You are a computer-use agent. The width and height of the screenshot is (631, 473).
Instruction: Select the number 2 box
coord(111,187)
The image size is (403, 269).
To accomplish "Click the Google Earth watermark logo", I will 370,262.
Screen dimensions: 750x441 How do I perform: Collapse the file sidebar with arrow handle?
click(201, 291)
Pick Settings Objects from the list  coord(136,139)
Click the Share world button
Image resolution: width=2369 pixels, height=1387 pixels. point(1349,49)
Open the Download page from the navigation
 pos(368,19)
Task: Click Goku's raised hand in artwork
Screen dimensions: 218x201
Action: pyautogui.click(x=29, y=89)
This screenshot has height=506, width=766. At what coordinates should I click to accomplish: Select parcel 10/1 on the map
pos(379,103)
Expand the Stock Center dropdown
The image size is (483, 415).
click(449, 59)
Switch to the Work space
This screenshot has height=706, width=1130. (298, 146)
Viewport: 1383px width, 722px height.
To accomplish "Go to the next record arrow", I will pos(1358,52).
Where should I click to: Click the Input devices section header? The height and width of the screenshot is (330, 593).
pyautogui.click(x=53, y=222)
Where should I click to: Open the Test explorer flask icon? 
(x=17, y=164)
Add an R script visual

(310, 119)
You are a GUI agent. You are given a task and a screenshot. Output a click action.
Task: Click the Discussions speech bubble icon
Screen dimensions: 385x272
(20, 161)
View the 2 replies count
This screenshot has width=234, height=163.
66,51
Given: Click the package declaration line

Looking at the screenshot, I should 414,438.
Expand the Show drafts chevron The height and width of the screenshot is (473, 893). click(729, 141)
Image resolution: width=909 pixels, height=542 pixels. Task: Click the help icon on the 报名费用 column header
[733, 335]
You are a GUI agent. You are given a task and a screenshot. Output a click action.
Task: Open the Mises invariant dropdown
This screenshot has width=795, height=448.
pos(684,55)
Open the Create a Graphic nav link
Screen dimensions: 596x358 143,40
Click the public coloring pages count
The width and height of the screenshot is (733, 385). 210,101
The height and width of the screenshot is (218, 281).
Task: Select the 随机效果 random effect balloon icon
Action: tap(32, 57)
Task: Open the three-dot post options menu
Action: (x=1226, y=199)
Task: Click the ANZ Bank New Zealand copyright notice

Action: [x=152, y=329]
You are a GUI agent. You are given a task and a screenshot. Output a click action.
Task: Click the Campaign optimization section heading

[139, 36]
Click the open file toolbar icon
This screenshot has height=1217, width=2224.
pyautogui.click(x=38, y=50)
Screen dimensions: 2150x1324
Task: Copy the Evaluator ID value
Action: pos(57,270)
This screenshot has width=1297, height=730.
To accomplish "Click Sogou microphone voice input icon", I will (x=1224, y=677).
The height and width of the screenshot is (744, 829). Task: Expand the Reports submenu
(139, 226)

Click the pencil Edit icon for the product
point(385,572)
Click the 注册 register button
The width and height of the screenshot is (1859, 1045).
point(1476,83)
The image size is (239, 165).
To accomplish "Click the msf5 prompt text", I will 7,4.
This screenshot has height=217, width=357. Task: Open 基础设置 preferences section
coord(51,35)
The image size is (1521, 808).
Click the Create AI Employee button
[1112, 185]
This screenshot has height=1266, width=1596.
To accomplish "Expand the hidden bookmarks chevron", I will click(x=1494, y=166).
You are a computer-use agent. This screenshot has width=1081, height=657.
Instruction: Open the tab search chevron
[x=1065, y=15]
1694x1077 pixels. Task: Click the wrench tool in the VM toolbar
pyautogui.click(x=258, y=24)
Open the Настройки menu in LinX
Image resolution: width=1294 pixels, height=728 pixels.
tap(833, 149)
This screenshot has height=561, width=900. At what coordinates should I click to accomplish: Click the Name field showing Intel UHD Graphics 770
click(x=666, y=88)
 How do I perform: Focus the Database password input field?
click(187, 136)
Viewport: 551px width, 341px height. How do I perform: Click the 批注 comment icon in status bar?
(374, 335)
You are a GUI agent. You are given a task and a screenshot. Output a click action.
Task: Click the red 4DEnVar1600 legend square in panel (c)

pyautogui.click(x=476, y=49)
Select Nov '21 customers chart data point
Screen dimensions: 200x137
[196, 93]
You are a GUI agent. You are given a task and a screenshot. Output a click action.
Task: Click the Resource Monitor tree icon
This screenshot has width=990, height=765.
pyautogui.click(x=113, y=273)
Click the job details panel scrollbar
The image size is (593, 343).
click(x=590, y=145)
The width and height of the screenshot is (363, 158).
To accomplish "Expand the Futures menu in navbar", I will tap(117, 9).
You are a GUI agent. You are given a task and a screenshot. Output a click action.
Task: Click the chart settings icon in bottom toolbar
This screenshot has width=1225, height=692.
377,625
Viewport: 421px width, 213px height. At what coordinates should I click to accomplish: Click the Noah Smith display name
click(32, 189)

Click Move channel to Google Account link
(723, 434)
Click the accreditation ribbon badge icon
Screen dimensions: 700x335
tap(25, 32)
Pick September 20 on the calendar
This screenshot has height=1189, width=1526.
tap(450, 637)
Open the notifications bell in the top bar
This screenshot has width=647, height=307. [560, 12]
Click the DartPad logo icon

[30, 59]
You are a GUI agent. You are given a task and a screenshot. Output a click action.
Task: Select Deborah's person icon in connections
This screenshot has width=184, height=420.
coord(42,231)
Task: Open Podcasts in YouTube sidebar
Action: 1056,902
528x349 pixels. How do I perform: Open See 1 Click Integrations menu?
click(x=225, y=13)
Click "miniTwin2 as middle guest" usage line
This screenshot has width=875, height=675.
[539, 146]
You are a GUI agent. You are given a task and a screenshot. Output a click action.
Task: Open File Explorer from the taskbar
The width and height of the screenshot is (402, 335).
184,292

........

__GOAL__:
Convert every line of the records above into a Markdown table with the columns "Row" and "Line", numbering the rows in order and omitting blank lines.

__COMPLETED TASK__:
| Row | Line |
|---|---|
| 1 | You are a computer-use agent. The width and height of the screenshot is (631, 473). |
| 2 | Instruction: Select the number 2 box |
| 3 | coord(111,187) |
| 4 | The image size is (403, 269). |
| 5 | To accomplish "Click the Google Earth watermark logo", I will 370,262. |
| 6 | Screen dimensions: 750x441 How do I perform: Collapse the file sidebar with arrow handle? |
| 7 | click(201, 291) |
| 8 | Pick Settings Objects from the list  coord(136,139) |
| 9 | Click the Share world button |
| 10 | Image resolution: width=2369 pixels, height=1387 pixels. point(1349,49) |
| 11 | Open the Download page from the navigation |
| 12 |  pos(368,19) |
| 13 | Task: Click Goku's raised hand in artwork |
| 14 | Screen dimensions: 218x201 |
| 15 | Action: pyautogui.click(x=29, y=89) |
| 16 | This screenshot has height=506, width=766. At what coordinates should I click to accomplish: Select parcel 10/1 on the map |
| 17 | pos(379,103) |
| 18 | Expand the Stock Center dropdown |
| 19 | The image size is (483, 415). |
| 20 | click(449, 59) |
| 21 | Switch to the Work space |
| 22 | This screenshot has height=706, width=1130. (298, 146) |
| 23 | Viewport: 1383px width, 722px height. |
| 24 | To accomplish "Go to the next record arrow", I will pos(1358,52). |
| 25 | Where should I click to: Click the Input devices section header? The height and width of the screenshot is (330, 593). |
| 26 | pyautogui.click(x=53, y=222) |
| 27 | Where should I click to: Open the Test explorer flask icon?  |
| 28 | (x=17, y=164) |
| 29 | Add an R script visual |
| 30 | (310, 119) |
| 31 | You are a GUI agent. You are given a task and a screenshot. Output a click action. |
| 32 | Task: Click the Discussions speech bubble icon |
| 33 | Screen dimensions: 385x272 |
| 34 | (20, 161) |
| 35 | View the 2 replies count |
| 36 | This screenshot has width=234, height=163. |
| 37 | 66,51 |
| 38 | Given: Click the package declaration line |
| 39 | Looking at the screenshot, I should 414,438. |
| 40 | Expand the Show drafts chevron The height and width of the screenshot is (473, 893). click(729, 141) |
| 41 | Image resolution: width=909 pixels, height=542 pixels. Task: Click the help icon on the 报名费用 column header |
| 42 | [733, 335] |
| 43 | You are a GUI agent. You are given a task and a screenshot. Output a click action. |
| 44 | Task: Open the Mises invariant dropdown |
| 45 | This screenshot has width=795, height=448. |
| 46 | pos(684,55) |
| 47 | Open the Create a Graphic nav link |
| 48 | Screen dimensions: 596x358 143,40 |
| 49 | Click the public coloring pages count |
| 50 | The width and height of the screenshot is (733, 385). 210,101 |
| 51 | The height and width of the screenshot is (218, 281). |
| 52 | Task: Select the 随机效果 random effect balloon icon |
| 53 | Action: tap(32, 57) |
| 54 | Task: Open the three-dot post options menu |
| 55 | Action: (x=1226, y=199) |
| 56 | Task: Click the ANZ Bank New Zealand copyright notice |
| 57 | Action: [x=152, y=329] |
| 58 | You are a GUI agent. You are given a task and a screenshot. Output a click action. |
| 59 | Task: Click the Campaign optimization section heading |
| 60 | [139, 36] |
| 61 | Click the open file toolbar icon |
| 62 | This screenshot has height=1217, width=2224. |
| 63 | pyautogui.click(x=38, y=50) |
| 64 | Screen dimensions: 2150x1324 |
| 65 | Task: Copy the Evaluator ID value |
| 66 | Action: pos(57,270) |
| 67 | This screenshot has width=1297, height=730. |
| 68 | To accomplish "Click Sogou microphone voice input icon", I will (x=1224, y=677). |
| 69 | The height and width of the screenshot is (744, 829). Task: Expand the Reports submenu |
| 70 | (139, 226) |
| 71 | Click the pencil Edit icon for the product |
| 72 | point(385,572) |
| 73 | Click the 注册 register button |
| 74 | The width and height of the screenshot is (1859, 1045). |
| 75 | point(1476,83) |
| 76 | The image size is (239, 165). |
| 77 | To accomplish "Click the msf5 prompt text", I will 7,4. |
| 78 | This screenshot has height=217, width=357. Task: Open 基础设置 preferences section |
| 79 | coord(51,35) |
| 80 | The image size is (1521, 808). |
| 81 | Click the Create AI Employee button |
| 82 | [1112, 185] |
| 83 | This screenshot has height=1266, width=1596. |
| 84 | To accomplish "Expand the hidden bookmarks chevron", I will click(x=1494, y=166). |
| 85 | You are a computer-use agent. This screenshot has width=1081, height=657. |
| 86 | Instruction: Open the tab search chevron |
| 87 | [x=1065, y=15] |
| 88 | 1694x1077 pixels. Task: Click the wrench tool in the VM toolbar |
| 89 | pyautogui.click(x=258, y=24) |
| 90 | Open the Настройки menu in LinX |
| 91 | Image resolution: width=1294 pixels, height=728 pixels. |
| 92 | tap(833, 149) |
| 93 | This screenshot has height=561, width=900. At what coordinates should I click to accomplish: Click the Name field showing Intel UHD Graphics 770 |
| 94 | click(x=666, y=88) |
| 95 |  How do I perform: Focus the Database password input field? |
| 96 | click(187, 136) |
| 97 | Viewport: 551px width, 341px height. How do I perform: Click the 批注 comment icon in status bar? |
| 98 | (374, 335) |
| 99 | You are a GUI agent. You are given a task and a screenshot. Output a click action. |
| 100 | Task: Click the red 4DEnVar1600 legend square in panel (c) |
| 101 | pyautogui.click(x=476, y=49) |
| 102 | Select Nov '21 customers chart data point |
| 103 | Screen dimensions: 200x137 |
| 104 | [196, 93] |
| 105 | You are a GUI agent. You are given a task and a screenshot. Output a click action. |
| 106 | Task: Click the Resource Monitor tree icon |
| 107 | This screenshot has width=990, height=765. |
| 108 | pyautogui.click(x=113, y=273) |
| 109 | Click the job details panel scrollbar |
| 110 | The image size is (593, 343). |
| 111 | click(x=590, y=145) |
| 112 | The width and height of the screenshot is (363, 158). |
| 113 | To accomplish "Expand the Futures menu in navbar", I will tap(117, 9). |
| 114 | You are a GUI agent. You are given a task and a screenshot. Output a click action. |
| 115 | Task: Click the chart settings icon in bottom toolbar |
| 116 | This screenshot has width=1225, height=692. |
| 117 | 377,625 |
| 118 | Viewport: 421px width, 213px height. At what coordinates should I click to accomplish: Click the Noah Smith display name |
| 119 | click(32, 189) |
| 120 | Click Move channel to Google Account link |
| 121 | (723, 434) |
| 122 | Click the accreditation ribbon badge icon |
| 123 | Screen dimensions: 700x335 |
| 124 | tap(25, 32) |
| 125 | Pick September 20 on the calendar |
| 126 | This screenshot has height=1189, width=1526. |
| 127 | tap(450, 637) |
| 128 | Open the notifications bell in the top bar |
| 129 | This screenshot has width=647, height=307. [560, 12] |
| 130 | Click the DartPad logo icon |
| 131 | [30, 59] |
| 132 | You are a GUI agent. You are given a task and a screenshot. Output a click action. |
| 133 | Task: Select Deborah's person icon in connections |
| 134 | This screenshot has width=184, height=420. |
| 135 | coord(42,231) |
| 136 | Task: Open Podcasts in YouTube sidebar |
| 137 | Action: 1056,902 |
| 138 | 528x349 pixels. How do I perform: Open See 1 Click Integrations menu? |
| 139 | click(x=225, y=13) |
| 140 | Click "miniTwin2 as middle guest" usage line |
| 141 | This screenshot has width=875, height=675. |
| 142 | [539, 146] |
| 143 | You are a GUI agent. You are given a task and a screenshot. Output a click action. |
| 144 | Task: Open File Explorer from the taskbar |
| 145 | The width and height of the screenshot is (402, 335). |
| 146 | 184,292 |